What to do ->
Look through the entries that follow and return each line that has the string "computer".

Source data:
· · ·

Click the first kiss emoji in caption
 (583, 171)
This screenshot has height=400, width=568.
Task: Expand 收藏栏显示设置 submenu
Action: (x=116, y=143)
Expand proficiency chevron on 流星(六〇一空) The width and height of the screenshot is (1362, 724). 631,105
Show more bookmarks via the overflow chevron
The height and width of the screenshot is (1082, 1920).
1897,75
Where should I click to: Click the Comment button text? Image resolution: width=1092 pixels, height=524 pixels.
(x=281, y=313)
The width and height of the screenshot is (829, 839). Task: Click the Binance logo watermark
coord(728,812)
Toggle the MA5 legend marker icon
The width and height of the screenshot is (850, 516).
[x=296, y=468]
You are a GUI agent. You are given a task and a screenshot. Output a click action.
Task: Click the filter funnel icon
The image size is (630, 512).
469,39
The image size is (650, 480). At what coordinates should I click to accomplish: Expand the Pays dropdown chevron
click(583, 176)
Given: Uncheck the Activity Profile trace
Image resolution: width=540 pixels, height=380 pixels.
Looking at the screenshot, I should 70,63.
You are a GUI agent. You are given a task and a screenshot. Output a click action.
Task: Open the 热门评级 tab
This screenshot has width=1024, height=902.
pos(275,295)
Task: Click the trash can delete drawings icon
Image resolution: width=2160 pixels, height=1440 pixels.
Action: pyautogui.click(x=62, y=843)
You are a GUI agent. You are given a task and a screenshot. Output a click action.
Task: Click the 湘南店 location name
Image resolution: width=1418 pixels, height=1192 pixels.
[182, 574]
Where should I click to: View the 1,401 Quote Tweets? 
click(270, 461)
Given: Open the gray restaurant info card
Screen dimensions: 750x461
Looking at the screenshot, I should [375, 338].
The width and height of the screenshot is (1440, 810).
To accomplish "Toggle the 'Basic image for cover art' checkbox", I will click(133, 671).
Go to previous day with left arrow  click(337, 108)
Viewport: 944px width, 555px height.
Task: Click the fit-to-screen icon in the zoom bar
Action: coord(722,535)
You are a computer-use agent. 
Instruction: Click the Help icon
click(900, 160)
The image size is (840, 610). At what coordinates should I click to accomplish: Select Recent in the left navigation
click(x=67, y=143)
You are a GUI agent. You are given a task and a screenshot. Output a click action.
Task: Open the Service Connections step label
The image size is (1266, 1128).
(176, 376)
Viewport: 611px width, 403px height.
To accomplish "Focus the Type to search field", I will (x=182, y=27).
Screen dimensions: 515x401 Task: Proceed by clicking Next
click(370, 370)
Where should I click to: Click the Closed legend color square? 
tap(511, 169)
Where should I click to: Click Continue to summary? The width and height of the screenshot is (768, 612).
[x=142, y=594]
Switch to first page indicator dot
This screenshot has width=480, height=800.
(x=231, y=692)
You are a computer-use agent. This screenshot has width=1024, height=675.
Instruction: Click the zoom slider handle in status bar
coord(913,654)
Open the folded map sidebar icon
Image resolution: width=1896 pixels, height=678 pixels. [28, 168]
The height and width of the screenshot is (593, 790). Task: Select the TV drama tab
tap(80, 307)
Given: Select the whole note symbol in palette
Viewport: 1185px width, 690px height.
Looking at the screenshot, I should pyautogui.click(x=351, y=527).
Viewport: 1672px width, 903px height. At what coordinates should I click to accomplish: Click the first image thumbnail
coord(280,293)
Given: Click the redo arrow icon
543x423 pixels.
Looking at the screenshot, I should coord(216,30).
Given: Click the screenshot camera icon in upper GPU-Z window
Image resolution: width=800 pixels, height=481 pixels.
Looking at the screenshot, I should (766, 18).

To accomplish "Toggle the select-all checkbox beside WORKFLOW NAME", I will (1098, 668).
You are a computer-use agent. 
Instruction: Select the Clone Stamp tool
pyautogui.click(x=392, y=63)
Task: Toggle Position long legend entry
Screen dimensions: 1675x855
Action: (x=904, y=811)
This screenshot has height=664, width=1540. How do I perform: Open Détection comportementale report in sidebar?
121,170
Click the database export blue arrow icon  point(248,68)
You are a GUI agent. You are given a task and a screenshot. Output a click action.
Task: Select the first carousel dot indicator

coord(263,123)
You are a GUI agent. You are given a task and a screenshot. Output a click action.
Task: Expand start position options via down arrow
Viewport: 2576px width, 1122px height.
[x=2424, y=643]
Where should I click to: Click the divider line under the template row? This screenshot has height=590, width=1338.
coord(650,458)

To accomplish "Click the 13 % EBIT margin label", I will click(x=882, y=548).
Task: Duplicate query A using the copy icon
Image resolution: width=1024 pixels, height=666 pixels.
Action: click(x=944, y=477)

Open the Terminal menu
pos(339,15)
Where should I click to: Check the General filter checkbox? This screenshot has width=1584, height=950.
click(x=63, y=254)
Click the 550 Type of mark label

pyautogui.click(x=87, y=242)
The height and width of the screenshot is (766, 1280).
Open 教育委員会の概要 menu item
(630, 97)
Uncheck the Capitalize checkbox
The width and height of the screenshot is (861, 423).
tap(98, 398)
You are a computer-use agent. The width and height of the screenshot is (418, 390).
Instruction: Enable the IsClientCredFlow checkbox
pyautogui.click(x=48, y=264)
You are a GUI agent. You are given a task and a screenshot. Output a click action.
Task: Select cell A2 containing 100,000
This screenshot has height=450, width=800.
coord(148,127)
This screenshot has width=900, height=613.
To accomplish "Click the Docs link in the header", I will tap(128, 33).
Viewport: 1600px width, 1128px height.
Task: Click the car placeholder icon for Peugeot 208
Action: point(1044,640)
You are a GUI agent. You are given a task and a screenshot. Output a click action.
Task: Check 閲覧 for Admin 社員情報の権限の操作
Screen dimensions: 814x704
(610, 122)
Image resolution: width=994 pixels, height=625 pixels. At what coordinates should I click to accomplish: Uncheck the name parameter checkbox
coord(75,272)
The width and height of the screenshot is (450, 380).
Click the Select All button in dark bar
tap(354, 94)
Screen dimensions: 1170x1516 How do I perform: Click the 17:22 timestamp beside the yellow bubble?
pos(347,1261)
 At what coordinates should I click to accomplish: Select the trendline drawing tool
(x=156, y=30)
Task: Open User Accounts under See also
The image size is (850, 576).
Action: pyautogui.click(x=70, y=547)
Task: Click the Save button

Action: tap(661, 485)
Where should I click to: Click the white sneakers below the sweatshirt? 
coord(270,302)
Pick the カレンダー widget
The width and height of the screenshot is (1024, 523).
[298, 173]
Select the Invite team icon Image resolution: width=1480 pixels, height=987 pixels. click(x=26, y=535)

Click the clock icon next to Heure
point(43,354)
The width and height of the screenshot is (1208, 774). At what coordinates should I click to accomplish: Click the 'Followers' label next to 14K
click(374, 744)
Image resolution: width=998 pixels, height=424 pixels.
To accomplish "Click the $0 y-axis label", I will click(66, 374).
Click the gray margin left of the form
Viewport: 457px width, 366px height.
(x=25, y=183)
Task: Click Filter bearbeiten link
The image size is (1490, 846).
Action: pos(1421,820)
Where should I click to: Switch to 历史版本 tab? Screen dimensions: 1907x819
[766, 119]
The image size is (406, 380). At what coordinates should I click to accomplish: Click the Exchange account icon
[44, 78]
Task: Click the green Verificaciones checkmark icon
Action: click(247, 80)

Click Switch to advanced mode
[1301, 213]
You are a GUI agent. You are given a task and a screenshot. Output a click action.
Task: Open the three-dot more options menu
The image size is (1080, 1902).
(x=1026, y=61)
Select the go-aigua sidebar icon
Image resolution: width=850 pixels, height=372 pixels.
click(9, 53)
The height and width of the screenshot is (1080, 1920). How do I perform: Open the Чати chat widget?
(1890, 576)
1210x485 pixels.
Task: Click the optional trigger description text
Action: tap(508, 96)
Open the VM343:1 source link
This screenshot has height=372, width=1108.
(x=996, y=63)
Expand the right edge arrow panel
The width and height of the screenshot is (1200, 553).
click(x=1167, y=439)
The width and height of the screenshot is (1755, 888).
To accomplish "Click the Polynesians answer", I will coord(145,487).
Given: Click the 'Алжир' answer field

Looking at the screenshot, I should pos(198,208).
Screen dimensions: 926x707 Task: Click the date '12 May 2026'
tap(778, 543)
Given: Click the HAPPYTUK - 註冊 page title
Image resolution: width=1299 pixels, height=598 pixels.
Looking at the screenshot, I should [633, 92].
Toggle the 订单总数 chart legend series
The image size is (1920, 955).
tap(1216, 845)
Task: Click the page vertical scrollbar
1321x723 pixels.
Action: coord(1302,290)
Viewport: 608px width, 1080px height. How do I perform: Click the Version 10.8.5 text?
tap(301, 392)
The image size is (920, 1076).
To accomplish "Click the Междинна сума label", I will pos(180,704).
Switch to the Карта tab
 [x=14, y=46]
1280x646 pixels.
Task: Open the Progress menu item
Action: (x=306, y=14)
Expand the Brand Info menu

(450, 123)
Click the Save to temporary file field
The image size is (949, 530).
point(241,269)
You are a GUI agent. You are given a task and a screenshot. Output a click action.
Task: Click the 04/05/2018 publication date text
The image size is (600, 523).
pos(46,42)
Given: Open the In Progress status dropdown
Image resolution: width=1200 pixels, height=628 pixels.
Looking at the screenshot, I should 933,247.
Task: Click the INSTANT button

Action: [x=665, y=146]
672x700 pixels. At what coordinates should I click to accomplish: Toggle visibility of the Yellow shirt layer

· · ·

Written answer ->
You are a computer-use agent. 
You are a computer-use agent. This screenshot has width=1024, height=675.
You are a computer-use agent. 
You are a computer-use agent. The width and height of the screenshot is (418, 390).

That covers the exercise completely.